Saved entries
☆ ☆ ☆ ☆ ☆
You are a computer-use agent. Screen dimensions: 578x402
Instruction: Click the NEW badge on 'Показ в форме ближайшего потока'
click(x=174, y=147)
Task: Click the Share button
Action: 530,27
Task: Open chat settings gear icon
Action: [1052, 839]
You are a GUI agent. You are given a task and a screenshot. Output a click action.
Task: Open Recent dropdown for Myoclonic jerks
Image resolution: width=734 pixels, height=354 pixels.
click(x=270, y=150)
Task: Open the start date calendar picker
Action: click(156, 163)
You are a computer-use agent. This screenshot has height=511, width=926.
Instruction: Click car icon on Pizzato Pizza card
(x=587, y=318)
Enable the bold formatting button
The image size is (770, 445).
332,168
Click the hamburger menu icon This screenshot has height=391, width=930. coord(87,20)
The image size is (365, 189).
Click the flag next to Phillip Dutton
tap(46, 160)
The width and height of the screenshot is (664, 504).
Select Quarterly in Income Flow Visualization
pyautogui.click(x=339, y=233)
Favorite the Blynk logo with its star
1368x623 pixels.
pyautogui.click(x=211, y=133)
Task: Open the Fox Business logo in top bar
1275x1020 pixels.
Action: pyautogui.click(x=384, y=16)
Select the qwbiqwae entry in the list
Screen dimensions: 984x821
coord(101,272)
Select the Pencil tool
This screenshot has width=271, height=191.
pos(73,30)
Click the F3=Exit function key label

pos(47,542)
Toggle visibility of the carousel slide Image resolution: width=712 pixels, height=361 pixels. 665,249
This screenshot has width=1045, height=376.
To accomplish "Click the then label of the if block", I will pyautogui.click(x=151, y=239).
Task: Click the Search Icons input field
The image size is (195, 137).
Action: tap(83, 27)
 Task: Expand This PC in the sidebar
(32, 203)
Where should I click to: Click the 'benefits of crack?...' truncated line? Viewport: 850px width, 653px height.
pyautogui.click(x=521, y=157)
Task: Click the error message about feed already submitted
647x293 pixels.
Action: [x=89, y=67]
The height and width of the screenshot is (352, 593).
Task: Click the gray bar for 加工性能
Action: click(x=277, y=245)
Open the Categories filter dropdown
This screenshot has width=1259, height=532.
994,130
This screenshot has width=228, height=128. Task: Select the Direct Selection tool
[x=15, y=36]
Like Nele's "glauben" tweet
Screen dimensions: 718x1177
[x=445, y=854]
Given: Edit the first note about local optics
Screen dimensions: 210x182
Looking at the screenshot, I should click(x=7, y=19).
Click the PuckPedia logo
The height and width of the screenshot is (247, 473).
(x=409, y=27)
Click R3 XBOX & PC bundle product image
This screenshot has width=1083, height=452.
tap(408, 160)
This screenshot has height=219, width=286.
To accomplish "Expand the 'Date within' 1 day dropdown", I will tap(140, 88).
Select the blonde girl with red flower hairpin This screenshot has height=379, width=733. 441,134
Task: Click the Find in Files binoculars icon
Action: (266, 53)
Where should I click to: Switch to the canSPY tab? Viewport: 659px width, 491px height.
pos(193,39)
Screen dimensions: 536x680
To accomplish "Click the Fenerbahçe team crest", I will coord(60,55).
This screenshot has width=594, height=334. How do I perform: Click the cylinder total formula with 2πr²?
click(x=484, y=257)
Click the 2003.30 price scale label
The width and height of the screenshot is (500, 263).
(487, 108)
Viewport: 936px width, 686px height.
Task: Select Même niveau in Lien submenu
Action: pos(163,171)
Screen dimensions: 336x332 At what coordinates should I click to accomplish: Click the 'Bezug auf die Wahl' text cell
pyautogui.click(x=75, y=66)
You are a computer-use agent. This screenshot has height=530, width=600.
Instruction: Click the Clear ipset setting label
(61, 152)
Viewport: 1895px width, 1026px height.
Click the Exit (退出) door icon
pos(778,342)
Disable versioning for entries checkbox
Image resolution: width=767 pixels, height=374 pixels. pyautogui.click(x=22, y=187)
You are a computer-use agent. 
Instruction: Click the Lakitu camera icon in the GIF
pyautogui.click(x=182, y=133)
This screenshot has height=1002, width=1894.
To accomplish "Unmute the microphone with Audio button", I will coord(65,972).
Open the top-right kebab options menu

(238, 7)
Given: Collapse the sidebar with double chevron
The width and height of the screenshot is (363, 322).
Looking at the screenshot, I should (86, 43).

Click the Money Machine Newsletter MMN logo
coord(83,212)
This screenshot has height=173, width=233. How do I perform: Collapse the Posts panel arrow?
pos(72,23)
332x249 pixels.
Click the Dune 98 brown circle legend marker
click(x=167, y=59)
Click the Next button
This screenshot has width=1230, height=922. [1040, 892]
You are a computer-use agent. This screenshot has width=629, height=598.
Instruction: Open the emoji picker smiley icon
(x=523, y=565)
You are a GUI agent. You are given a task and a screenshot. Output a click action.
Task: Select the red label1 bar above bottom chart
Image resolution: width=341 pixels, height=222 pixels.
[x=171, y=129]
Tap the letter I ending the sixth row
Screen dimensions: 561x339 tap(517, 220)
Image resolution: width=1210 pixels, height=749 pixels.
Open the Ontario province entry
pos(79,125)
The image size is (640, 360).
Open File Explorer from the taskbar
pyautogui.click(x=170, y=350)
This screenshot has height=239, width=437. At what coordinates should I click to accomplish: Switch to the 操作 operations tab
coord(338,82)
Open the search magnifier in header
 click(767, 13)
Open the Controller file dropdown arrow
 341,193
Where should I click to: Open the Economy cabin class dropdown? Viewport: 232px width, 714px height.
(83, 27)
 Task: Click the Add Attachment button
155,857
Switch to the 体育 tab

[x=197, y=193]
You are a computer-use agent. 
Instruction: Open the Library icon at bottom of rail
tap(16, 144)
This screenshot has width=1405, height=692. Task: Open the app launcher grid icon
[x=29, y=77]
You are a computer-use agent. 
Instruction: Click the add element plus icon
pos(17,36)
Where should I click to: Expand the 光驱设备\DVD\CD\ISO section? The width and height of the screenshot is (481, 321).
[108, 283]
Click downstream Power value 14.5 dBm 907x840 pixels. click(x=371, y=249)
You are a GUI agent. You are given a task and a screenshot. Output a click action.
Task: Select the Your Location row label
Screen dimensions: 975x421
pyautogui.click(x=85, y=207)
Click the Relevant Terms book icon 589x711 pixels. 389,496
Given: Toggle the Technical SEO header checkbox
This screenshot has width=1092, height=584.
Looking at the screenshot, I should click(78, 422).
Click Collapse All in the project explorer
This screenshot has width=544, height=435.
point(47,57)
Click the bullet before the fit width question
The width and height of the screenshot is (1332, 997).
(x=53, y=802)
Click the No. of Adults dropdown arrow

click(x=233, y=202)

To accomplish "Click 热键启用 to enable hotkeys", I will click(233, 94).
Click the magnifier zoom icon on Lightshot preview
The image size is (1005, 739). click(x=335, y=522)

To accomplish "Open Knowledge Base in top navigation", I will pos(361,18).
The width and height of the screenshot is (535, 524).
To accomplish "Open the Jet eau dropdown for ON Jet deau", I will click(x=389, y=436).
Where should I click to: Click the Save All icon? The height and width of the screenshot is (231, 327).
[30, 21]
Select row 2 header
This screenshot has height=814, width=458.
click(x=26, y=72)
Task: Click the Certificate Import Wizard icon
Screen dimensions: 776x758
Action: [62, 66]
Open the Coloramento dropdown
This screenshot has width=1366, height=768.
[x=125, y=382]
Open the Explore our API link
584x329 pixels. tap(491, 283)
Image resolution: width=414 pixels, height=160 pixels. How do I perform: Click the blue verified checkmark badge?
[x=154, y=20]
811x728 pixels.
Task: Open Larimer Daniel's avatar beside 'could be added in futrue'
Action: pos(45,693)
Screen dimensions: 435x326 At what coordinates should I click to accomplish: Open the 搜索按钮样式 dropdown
☆ ☆ ☆ ☆ ☆
PROMPT: Transcribe every record exactly, keeping each line as it is.

ANSWER BELOW:
You are a computer-use agent. Screen dimensions: 578x402
Instruction: Click the NEW badge on 'Показ в форме ближайшего потока'
click(x=174, y=147)
Task: Click the Share button
Action: 530,27
Task: Open chat settings gear icon
Action: [1052, 839]
You are a GUI agent. You are given a task and a screenshot. Output a click action.
Task: Open Recent dropdown for Myoclonic jerks
Image resolution: width=734 pixels, height=354 pixels.
click(x=270, y=150)
Task: Open the start date calendar picker
Action: click(156, 163)
You are a computer-use agent. This screenshot has height=511, width=926.
Instruction: Click car icon on Pizzato Pizza card
(x=587, y=318)
Enable the bold formatting button
The image size is (770, 445).
332,168
Click the hamburger menu icon This screenshot has height=391, width=930. coord(87,20)
The image size is (365, 189).
Click the flag next to Phillip Dutton
tap(46, 160)
The width and height of the screenshot is (664, 504).
Select Quarterly in Income Flow Visualization
pyautogui.click(x=339, y=233)
Favorite the Blynk logo with its star
1368x623 pixels.
pyautogui.click(x=211, y=133)
Task: Open the Fox Business logo in top bar
1275x1020 pixels.
Action: pyautogui.click(x=384, y=16)
Select the qwbiqwae entry in the list
Screen dimensions: 984x821
coord(101,272)
Select the Pencil tool
This screenshot has width=271, height=191.
pos(73,30)
Click the F3=Exit function key label

pos(47,542)
Toggle visibility of the carousel slide Image resolution: width=712 pixels, height=361 pixels. 665,249
This screenshot has width=1045, height=376.
To accomplish "Click the then label of the if block", I will pyautogui.click(x=151, y=239).
Task: Click the Search Icons input field
The image size is (195, 137).
Action: tap(83, 27)
 Task: Expand This PC in the sidebar
(32, 203)
Where should I click to: Click the 'benefits of crack?...' truncated line? Viewport: 850px width, 653px height.
pyautogui.click(x=521, y=157)
Task: Click the error message about feed already submitted
647x293 pixels.
Action: [x=89, y=67]
The height and width of the screenshot is (352, 593).
Task: Click the gray bar for 加工性能
Action: click(x=277, y=245)
Open the Categories filter dropdown
This screenshot has width=1259, height=532.
994,130
This screenshot has width=228, height=128. Task: Select the Direct Selection tool
[x=15, y=36]
Like Nele's "glauben" tweet
Screen dimensions: 718x1177
[x=445, y=854]
Given: Edit the first note about local optics
Screen dimensions: 210x182
Looking at the screenshot, I should click(x=7, y=19).
Click the PuckPedia logo
The height and width of the screenshot is (247, 473).
(x=409, y=27)
Click R3 XBOX & PC bundle product image
This screenshot has width=1083, height=452.
tap(408, 160)
This screenshot has height=219, width=286.
To accomplish "Expand the 'Date within' 1 day dropdown", I will tap(140, 88).
Select the blonde girl with red flower hairpin This screenshot has height=379, width=733. 441,134
Task: Click the Find in Files binoculars icon
Action: (266, 53)
Where should I click to: Switch to the canSPY tab? Viewport: 659px width, 491px height.
pos(193,39)
Screen dimensions: 536x680
To accomplish "Click the Fenerbahçe team crest", I will coord(60,55).
This screenshot has width=594, height=334. How do I perform: Click the cylinder total formula with 2πr²?
click(x=484, y=257)
Click the 2003.30 price scale label
The width and height of the screenshot is (500, 263).
(487, 108)
Viewport: 936px width, 686px height.
Task: Select Même niveau in Lien submenu
Action: pos(163,171)
Screen dimensions: 336x332 At what coordinates should I click to accomplish: Click the 'Bezug auf die Wahl' text cell
pyautogui.click(x=75, y=66)
You are a computer-use agent. This screenshot has height=530, width=600.
Instruction: Click the Clear ipset setting label
(61, 152)
Viewport: 1895px width, 1026px height.
Click the Exit (退出) door icon
pos(778,342)
Disable versioning for entries checkbox
Image resolution: width=767 pixels, height=374 pixels. pyautogui.click(x=22, y=187)
You are a computer-use agent. 
Instruction: Click the Lakitu camera icon in the GIF
pyautogui.click(x=182, y=133)
This screenshot has height=1002, width=1894.
To accomplish "Unmute the microphone with Audio button", I will coord(65,972).
Open the top-right kebab options menu

(238, 7)
Given: Collapse the sidebar with double chevron
The width and height of the screenshot is (363, 322).
Looking at the screenshot, I should (86, 43).

Click the Money Machine Newsletter MMN logo
coord(83,212)
This screenshot has height=173, width=233. How do I perform: Collapse the Posts panel arrow?
pos(72,23)
332x249 pixels.
Click the Dune 98 brown circle legend marker
click(x=167, y=59)
Click the Next button
This screenshot has width=1230, height=922. [1040, 892]
You are a computer-use agent. This screenshot has width=629, height=598.
Instruction: Open the emoji picker smiley icon
(x=523, y=565)
You are a GUI agent. You are given a task and a screenshot. Output a click action.
Task: Select the red label1 bar above bottom chart
Image resolution: width=341 pixels, height=222 pixels.
[x=171, y=129]
Tap the letter I ending the sixth row
Screen dimensions: 561x339 tap(517, 220)
Image resolution: width=1210 pixels, height=749 pixels.
Open the Ontario province entry
pos(79,125)
The image size is (640, 360).
Open File Explorer from the taskbar
pyautogui.click(x=170, y=350)
This screenshot has height=239, width=437. At what coordinates should I click to accomplish: Switch to the 操作 operations tab
coord(338,82)
Open the search magnifier in header
 click(767, 13)
Open the Controller file dropdown arrow
 341,193
Where should I click to: Open the Economy cabin class dropdown? Viewport: 232px width, 714px height.
(83, 27)
 Task: Click the Add Attachment button
155,857
Switch to the 体育 tab

[x=197, y=193]
You are a computer-use agent. 
Instruction: Open the Library icon at bottom of rail
tap(16, 144)
This screenshot has width=1405, height=692. Task: Open the app launcher grid icon
[x=29, y=77]
You are a computer-use agent. 
Instruction: Click the add element plus icon
pos(17,36)
Where should I click to: Expand the 光驱设备\DVD\CD\ISO section? The width and height of the screenshot is (481, 321).
[108, 283]
Click downstream Power value 14.5 dBm 907x840 pixels. click(x=371, y=249)
You are a GUI agent. You are given a task and a screenshot. Output a click action.
Task: Select the Your Location row label
Screen dimensions: 975x421
pyautogui.click(x=85, y=207)
Click the Relevant Terms book icon 589x711 pixels. 389,496
Given: Toggle the Technical SEO header checkbox
This screenshot has width=1092, height=584.
Looking at the screenshot, I should click(78, 422).
Click Collapse All in the project explorer
This screenshot has width=544, height=435.
point(47,57)
Click the bullet before the fit width question
The width and height of the screenshot is (1332, 997).
(x=53, y=802)
Click the No. of Adults dropdown arrow

click(x=233, y=202)

To accomplish "Click 热键启用 to enable hotkeys", I will click(233, 94).
Click the magnifier zoom icon on Lightshot preview
The image size is (1005, 739). click(x=335, y=522)

To accomplish "Open Knowledge Base in top navigation", I will pos(361,18).
The width and height of the screenshot is (535, 524).
To accomplish "Open the Jet eau dropdown for ON Jet deau", I will click(x=389, y=436).
Where should I click to: Click the Save All icon? The height and width of the screenshot is (231, 327).
[30, 21]
Select row 2 header
This screenshot has height=814, width=458.
click(x=26, y=72)
Task: Click the Certificate Import Wizard icon
Screen dimensions: 776x758
Action: [62, 66]
Open the Coloramento dropdown
This screenshot has width=1366, height=768.
[x=125, y=382]
Open the Explore our API link
584x329 pixels. tap(491, 283)
Image resolution: width=414 pixels, height=160 pixels. How do I perform: Click the blue verified checkmark badge?
[x=154, y=20]
811x728 pixels.
Task: Open Larimer Daniel's avatar beside 'could be added in futrue'
Action: pos(45,693)
Screen dimensions: 435x326 At what coordinates should I click to accomplish: Open the 搜索按钮样式 dropdown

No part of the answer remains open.